L'écrin ne fait pas le bijou. A Paudex, les locaux administratifs de la prestigieuse maison Blancpain n'ont rien d'élégant. Tout le contraire des montres que la marque crée. Assis dans son fauteuil de ministre, cigare à la bouche, son président et directeur a des airs de baron héritier. Très éloignés du jeune homme simple, réaliste et passionné qu'il semble être. Le cigare, il aime ça, mais pour la photo, c'est davantage un signe extérieur de rébellion face à l'hygiénisme actuel que de richesse.

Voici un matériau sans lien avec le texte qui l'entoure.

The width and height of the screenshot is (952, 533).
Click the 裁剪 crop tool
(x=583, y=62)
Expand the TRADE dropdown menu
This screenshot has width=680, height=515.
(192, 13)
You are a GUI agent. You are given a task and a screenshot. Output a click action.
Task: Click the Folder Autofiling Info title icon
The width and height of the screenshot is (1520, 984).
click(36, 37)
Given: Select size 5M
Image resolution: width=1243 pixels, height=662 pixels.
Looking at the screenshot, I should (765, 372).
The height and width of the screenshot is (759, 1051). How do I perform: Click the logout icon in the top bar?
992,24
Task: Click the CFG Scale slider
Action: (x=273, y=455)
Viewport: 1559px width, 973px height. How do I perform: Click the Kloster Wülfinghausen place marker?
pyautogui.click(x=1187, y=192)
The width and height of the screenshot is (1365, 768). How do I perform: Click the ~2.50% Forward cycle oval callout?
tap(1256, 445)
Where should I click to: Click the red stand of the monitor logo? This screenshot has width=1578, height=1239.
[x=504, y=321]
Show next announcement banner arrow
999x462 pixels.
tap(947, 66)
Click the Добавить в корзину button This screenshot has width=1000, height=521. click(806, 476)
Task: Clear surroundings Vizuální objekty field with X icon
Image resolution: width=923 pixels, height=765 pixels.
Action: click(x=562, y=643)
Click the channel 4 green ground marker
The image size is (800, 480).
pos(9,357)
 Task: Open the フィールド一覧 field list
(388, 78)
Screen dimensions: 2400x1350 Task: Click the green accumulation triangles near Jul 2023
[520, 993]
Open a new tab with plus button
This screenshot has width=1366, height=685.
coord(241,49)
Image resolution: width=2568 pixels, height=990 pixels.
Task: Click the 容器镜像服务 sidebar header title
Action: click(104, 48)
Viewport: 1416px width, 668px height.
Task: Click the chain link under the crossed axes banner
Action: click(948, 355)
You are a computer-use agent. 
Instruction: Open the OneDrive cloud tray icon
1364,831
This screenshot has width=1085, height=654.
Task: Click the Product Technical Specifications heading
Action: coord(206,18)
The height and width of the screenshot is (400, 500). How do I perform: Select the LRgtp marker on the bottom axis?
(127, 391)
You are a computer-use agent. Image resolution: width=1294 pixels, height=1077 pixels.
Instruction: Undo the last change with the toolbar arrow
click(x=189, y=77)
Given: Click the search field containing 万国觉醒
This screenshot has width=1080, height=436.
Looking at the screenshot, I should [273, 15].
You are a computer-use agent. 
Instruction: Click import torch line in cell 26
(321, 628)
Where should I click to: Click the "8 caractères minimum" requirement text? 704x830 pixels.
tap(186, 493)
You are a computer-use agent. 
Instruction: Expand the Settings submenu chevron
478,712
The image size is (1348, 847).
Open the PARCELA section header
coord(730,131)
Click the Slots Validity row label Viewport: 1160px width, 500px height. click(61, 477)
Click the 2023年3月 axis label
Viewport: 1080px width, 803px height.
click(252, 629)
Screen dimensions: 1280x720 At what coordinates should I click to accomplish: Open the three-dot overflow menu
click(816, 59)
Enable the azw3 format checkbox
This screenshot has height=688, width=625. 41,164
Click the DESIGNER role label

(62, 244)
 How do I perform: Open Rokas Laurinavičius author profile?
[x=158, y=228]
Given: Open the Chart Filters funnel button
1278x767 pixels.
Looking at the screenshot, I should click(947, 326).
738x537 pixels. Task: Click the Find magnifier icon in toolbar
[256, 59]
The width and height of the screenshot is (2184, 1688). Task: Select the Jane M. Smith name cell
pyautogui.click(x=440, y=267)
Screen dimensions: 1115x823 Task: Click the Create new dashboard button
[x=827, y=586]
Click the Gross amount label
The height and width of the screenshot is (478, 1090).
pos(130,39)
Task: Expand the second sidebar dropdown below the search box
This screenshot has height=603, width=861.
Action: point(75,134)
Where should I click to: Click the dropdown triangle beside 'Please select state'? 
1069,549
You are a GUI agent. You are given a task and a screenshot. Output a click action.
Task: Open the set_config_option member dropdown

Ni Ferrari ni design Tout est dans le contraste. Pas dans le paradoxe pour autant. Trésors de complexité de plusieurs centaines de pièces, les mouvements placés dans le ventre de certaines montres de la marque ne sont pas faits pour accompagner le swing des joueurs de golf. «Comme une Ferrari n'est pas appropriée pour partir aux champignons», sourit Marc Alexander Hayek, profitant de l'occasion pour parler d'une de ses nombreuses passions. La cueillette des champignons, donc. Les voitures, bien sûr, il aime aussi, mais par forcément pour leur carrosserie. C'est plutôt une histoire de cylindrées, donc de discrétion, donc de vrai luxe. «Rien à voir avec le snobisme. Quand on aime quelque chose, ce n'est pas pour le plaisir de la montrer une fois achetée, mais pour le plaisir d'en profiter.» Alors, chez le petit-fils Hayek, les bonnes bouteilles se boivent, les entêtants cigares se fument et les belles montres ronronnent sous la manche de la chemise et non dans un coffre-fort.
Il dit que c'est son côté gamin. Possible. Il y a dans ses yeux étrangement (mais naturellement) clairs l'enthousiasme de ceux qui rêvent aux choses parce qu'elles sont inaccessibles. Son origine aurait pu le destiner à être blasé. Son originalité l'a sauvé de son blason. Hayek III, comme le surnomment certains, avance à l'envi et peut se les permettre, ses envies.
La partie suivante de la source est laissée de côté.